## Problem to solve
Extract every one of the following lines verbatim, leaving each character unchanged.

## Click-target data
_ _ _ _ _

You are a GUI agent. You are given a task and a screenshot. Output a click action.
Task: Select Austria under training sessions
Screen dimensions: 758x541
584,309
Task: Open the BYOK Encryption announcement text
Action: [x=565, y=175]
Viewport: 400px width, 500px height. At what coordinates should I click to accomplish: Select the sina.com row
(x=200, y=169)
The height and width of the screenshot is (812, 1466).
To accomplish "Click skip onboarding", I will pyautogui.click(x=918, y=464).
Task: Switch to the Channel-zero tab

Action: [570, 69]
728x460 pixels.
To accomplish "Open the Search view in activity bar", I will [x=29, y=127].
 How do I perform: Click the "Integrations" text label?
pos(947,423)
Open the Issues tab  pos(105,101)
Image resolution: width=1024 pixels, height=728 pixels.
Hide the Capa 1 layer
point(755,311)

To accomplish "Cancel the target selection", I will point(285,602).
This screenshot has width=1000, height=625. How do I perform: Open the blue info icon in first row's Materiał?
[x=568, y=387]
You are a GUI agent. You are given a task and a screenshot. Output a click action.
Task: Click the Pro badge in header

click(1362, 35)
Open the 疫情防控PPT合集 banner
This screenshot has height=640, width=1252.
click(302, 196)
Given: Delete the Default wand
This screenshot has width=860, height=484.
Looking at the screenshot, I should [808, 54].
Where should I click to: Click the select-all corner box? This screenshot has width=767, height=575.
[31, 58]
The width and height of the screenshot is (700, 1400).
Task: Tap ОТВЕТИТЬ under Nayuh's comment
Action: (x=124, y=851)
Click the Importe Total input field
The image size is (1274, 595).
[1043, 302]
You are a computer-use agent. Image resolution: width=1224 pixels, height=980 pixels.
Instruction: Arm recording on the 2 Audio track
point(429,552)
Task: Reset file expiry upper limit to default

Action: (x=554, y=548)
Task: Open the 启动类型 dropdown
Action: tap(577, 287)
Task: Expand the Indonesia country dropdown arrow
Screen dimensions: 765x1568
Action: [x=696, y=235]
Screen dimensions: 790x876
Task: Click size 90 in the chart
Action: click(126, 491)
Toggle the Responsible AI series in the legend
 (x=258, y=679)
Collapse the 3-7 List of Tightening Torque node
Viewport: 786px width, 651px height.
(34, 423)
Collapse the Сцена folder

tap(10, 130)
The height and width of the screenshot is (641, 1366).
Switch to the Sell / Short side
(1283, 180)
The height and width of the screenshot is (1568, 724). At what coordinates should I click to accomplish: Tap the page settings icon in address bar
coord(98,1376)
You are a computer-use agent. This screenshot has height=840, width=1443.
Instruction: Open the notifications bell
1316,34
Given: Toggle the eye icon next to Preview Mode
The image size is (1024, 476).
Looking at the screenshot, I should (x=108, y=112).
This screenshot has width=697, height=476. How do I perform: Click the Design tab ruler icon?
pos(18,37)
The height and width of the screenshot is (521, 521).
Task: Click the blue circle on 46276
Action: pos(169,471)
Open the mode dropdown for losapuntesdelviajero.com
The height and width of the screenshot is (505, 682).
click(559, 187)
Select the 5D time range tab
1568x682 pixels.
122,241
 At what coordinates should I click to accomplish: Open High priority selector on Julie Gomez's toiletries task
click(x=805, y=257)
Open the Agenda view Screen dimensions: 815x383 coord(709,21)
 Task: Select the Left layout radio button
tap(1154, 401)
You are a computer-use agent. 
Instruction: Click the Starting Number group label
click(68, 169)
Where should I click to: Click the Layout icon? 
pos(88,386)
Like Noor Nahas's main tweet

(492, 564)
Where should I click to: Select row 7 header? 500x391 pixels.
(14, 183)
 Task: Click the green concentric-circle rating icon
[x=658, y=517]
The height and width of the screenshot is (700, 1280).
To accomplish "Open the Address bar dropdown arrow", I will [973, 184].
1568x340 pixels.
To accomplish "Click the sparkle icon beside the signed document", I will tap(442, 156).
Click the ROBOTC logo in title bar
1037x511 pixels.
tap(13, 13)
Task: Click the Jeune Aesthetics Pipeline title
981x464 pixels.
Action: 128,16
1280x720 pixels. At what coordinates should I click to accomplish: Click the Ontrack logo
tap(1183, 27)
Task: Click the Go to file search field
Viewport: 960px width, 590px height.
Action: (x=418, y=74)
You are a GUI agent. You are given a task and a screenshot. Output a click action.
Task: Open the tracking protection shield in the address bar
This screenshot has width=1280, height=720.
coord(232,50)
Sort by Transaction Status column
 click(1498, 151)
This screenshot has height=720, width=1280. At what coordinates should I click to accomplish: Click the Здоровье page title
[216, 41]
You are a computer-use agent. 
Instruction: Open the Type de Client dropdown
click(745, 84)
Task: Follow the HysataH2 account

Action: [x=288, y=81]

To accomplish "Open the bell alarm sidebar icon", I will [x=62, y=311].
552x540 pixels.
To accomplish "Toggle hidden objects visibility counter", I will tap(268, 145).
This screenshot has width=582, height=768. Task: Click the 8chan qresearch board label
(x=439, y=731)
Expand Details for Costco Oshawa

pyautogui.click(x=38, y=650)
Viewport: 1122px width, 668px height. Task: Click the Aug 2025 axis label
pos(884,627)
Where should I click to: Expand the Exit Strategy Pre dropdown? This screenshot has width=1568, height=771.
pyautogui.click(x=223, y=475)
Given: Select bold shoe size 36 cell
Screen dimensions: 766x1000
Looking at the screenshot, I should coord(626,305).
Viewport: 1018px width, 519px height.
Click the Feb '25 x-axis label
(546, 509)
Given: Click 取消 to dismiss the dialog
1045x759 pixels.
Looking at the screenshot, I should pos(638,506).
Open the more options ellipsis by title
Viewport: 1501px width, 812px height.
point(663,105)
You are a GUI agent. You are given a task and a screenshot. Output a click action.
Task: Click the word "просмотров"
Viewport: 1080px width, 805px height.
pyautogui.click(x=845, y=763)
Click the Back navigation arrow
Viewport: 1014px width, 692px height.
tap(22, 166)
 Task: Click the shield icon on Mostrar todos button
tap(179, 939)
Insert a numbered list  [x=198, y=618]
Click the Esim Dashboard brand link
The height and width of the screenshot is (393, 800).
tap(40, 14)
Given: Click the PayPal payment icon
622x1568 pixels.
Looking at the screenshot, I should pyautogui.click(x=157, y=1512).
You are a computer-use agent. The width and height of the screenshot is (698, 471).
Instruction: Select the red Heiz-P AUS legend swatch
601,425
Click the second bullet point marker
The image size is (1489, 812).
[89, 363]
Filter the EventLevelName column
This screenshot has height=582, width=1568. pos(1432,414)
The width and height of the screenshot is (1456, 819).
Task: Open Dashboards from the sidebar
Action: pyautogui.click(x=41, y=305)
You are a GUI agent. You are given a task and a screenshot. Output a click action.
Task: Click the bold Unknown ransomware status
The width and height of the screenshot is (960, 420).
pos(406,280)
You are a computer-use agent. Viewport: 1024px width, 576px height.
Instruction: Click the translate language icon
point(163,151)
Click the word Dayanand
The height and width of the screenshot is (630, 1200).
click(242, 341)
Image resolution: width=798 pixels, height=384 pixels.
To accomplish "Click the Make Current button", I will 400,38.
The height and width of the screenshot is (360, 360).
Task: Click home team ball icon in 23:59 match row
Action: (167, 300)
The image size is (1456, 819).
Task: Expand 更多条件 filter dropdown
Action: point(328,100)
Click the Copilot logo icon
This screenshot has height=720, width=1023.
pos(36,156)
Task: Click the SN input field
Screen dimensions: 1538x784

_ _ _ _ _

## Answer to this task
You are a GUI agent. You are given a task and a screenshot. Output a click action.
Task: Select Austria under training sessions
Screen dimensions: 758x541
584,309
Task: Open the BYOK Encryption announcement text
Action: [x=565, y=175]
Viewport: 400px width, 500px height. At what coordinates should I click to accomplish: Select the sina.com row
(x=200, y=169)
The height and width of the screenshot is (812, 1466).
To accomplish "Click skip onboarding", I will pyautogui.click(x=918, y=464).
Task: Switch to the Channel-zero tab

Action: [570, 69]
728x460 pixels.
To accomplish "Open the Search view in activity bar", I will [x=29, y=127].
 How do I perform: Click the "Integrations" text label?
pos(947,423)
Open the Issues tab  pos(105,101)
Image resolution: width=1024 pixels, height=728 pixels.
Hide the Capa 1 layer
point(755,311)

To accomplish "Cancel the target selection", I will point(285,602).
This screenshot has width=1000, height=625. How do I perform: Open the blue info icon in first row's Materiał?
[x=568, y=387]
You are a GUI agent. You are given a task and a screenshot. Output a click action.
Task: Click the Pro badge in header

click(1362, 35)
Open the 疫情防控PPT合集 banner
This screenshot has height=640, width=1252.
click(302, 196)
Given: Delete the Default wand
This screenshot has width=860, height=484.
Looking at the screenshot, I should [808, 54].
Where should I click to: Click the select-all corner box? This screenshot has width=767, height=575.
[31, 58]
The width and height of the screenshot is (700, 1400).
Task: Tap ОТВЕТИТЬ under Nayuh's comment
Action: (x=124, y=851)
Click the Importe Total input field
The image size is (1274, 595).
[1043, 302]
You are a computer-use agent. Image resolution: width=1224 pixels, height=980 pixels.
Instruction: Arm recording on the 2 Audio track
point(429,552)
Task: Reset file expiry upper limit to default

Action: (x=554, y=548)
Task: Open the 启动类型 dropdown
Action: tap(577, 287)
Task: Expand the Indonesia country dropdown arrow
Screen dimensions: 765x1568
Action: [x=696, y=235]
Screen dimensions: 790x876
Task: Click size 90 in the chart
Action: click(126, 491)
Toggle the Responsible AI series in the legend
 (x=258, y=679)
Collapse the 3-7 List of Tightening Torque node
Viewport: 786px width, 651px height.
(34, 423)
Collapse the Сцена folder

tap(10, 130)
The height and width of the screenshot is (641, 1366).
Switch to the Sell / Short side
(1283, 180)
The height and width of the screenshot is (1568, 724). At what coordinates should I click to accomplish: Tap the page settings icon in address bar
coord(98,1376)
You are a computer-use agent. This screenshot has height=840, width=1443.
Instruction: Open the notifications bell
1316,34
Given: Toggle the eye icon next to Preview Mode
The image size is (1024, 476).
Looking at the screenshot, I should (x=108, y=112).
This screenshot has width=697, height=476. How do I perform: Click the Design tab ruler icon?
pos(18,37)
The height and width of the screenshot is (521, 521).
Task: Click the blue circle on 46276
Action: pos(169,471)
Open the mode dropdown for losapuntesdelviajero.com
The height and width of the screenshot is (505, 682).
click(559, 187)
Select the 5D time range tab
1568x682 pixels.
122,241
 At what coordinates should I click to accomplish: Open High priority selector on Julie Gomez's toiletries task
click(x=805, y=257)
Open the Agenda view Screen dimensions: 815x383 coord(709,21)
 Task: Select the Left layout radio button
tap(1154, 401)
You are a computer-use agent. 
Instruction: Click the Starting Number group label
click(68, 169)
Where should I click to: Click the Layout icon? 
pos(88,386)
Like Noor Nahas's main tweet

(492, 564)
Where should I click to: Select row 7 header? 500x391 pixels.
(14, 183)
 Task: Click the green concentric-circle rating icon
[x=658, y=517]
The height and width of the screenshot is (700, 1280).
To accomplish "Open the Address bar dropdown arrow", I will [973, 184].
1568x340 pixels.
To accomplish "Click the sparkle icon beside the signed document", I will tap(442, 156).
Click the ROBOTC logo in title bar
1037x511 pixels.
tap(13, 13)
Task: Click the Jeune Aesthetics Pipeline title
981x464 pixels.
Action: 128,16
1280x720 pixels. At what coordinates should I click to accomplish: Click the Ontrack logo
tap(1183, 27)
Task: Click the Go to file search field
Viewport: 960px width, 590px height.
Action: (x=418, y=74)
You are a GUI agent. You are given a task and a screenshot. Output a click action.
Task: Open the tracking protection shield in the address bar
This screenshot has width=1280, height=720.
coord(232,50)
Sort by Transaction Status column
 click(1498, 151)
This screenshot has height=720, width=1280. At what coordinates should I click to accomplish: Click the Здоровье page title
[216, 41]
You are a computer-use agent. 
Instruction: Open the Type de Client dropdown
click(745, 84)
Task: Follow the HysataH2 account

Action: [x=288, y=81]

To accomplish "Open the bell alarm sidebar icon", I will [x=62, y=311].
552x540 pixels.
To accomplish "Toggle hidden objects visibility counter", I will tap(268, 145).
This screenshot has width=582, height=768. Task: Click the 8chan qresearch board label
(x=439, y=731)
Expand Details for Costco Oshawa

pyautogui.click(x=38, y=650)
Viewport: 1122px width, 668px height. Task: Click the Aug 2025 axis label
pos(884,627)
Where should I click to: Expand the Exit Strategy Pre dropdown? This screenshot has width=1568, height=771.
pyautogui.click(x=223, y=475)
Given: Select bold shoe size 36 cell
Screen dimensions: 766x1000
Looking at the screenshot, I should coord(626,305).
Viewport: 1018px width, 519px height.
Click the Feb '25 x-axis label
(546, 509)
Given: Click 取消 to dismiss the dialog
1045x759 pixels.
Looking at the screenshot, I should pos(638,506).
Open the more options ellipsis by title
Viewport: 1501px width, 812px height.
point(663,105)
You are a GUI agent. You are given a task and a screenshot. Output a click action.
Task: Click the word "просмотров"
Viewport: 1080px width, 805px height.
pyautogui.click(x=845, y=763)
Click the Back navigation arrow
Viewport: 1014px width, 692px height.
tap(22, 166)
 Task: Click the shield icon on Mostrar todos button
tap(179, 939)
Insert a numbered list  [x=198, y=618]
Click the Esim Dashboard brand link
The height and width of the screenshot is (393, 800).
tap(40, 14)
Given: Click the PayPal payment icon
622x1568 pixels.
Looking at the screenshot, I should pyautogui.click(x=157, y=1512).
You are a computer-use agent. The width and height of the screenshot is (698, 471).
Instruction: Select the red Heiz-P AUS legend swatch
601,425
Click the second bullet point marker
The image size is (1489, 812).
[89, 363]
Filter the EventLevelName column
This screenshot has height=582, width=1568. pos(1432,414)
The width and height of the screenshot is (1456, 819).
Task: Open Dashboards from the sidebar
Action: pyautogui.click(x=41, y=305)
You are a GUI agent. You are given a task and a screenshot. Output a click action.
Task: Click the bold Unknown ransomware status
The width and height of the screenshot is (960, 420).
pos(406,280)
You are a computer-use agent. Viewport: 1024px width, 576px height.
Instruction: Click the translate language icon
point(163,151)
Click the word Dayanand
The height and width of the screenshot is (630, 1200).
click(242, 341)
Image resolution: width=798 pixels, height=384 pixels.
To accomplish "Click the Make Current button", I will 400,38.
The height and width of the screenshot is (360, 360).
Task: Click home team ball icon in 23:59 match row
Action: (167, 300)
The image size is (1456, 819).
Task: Expand 更多条件 filter dropdown
Action: point(328,100)
Click the Copilot logo icon
This screenshot has height=720, width=1023.
pos(36,156)
Task: Click the SN input field
Screen dimensions: 1538x784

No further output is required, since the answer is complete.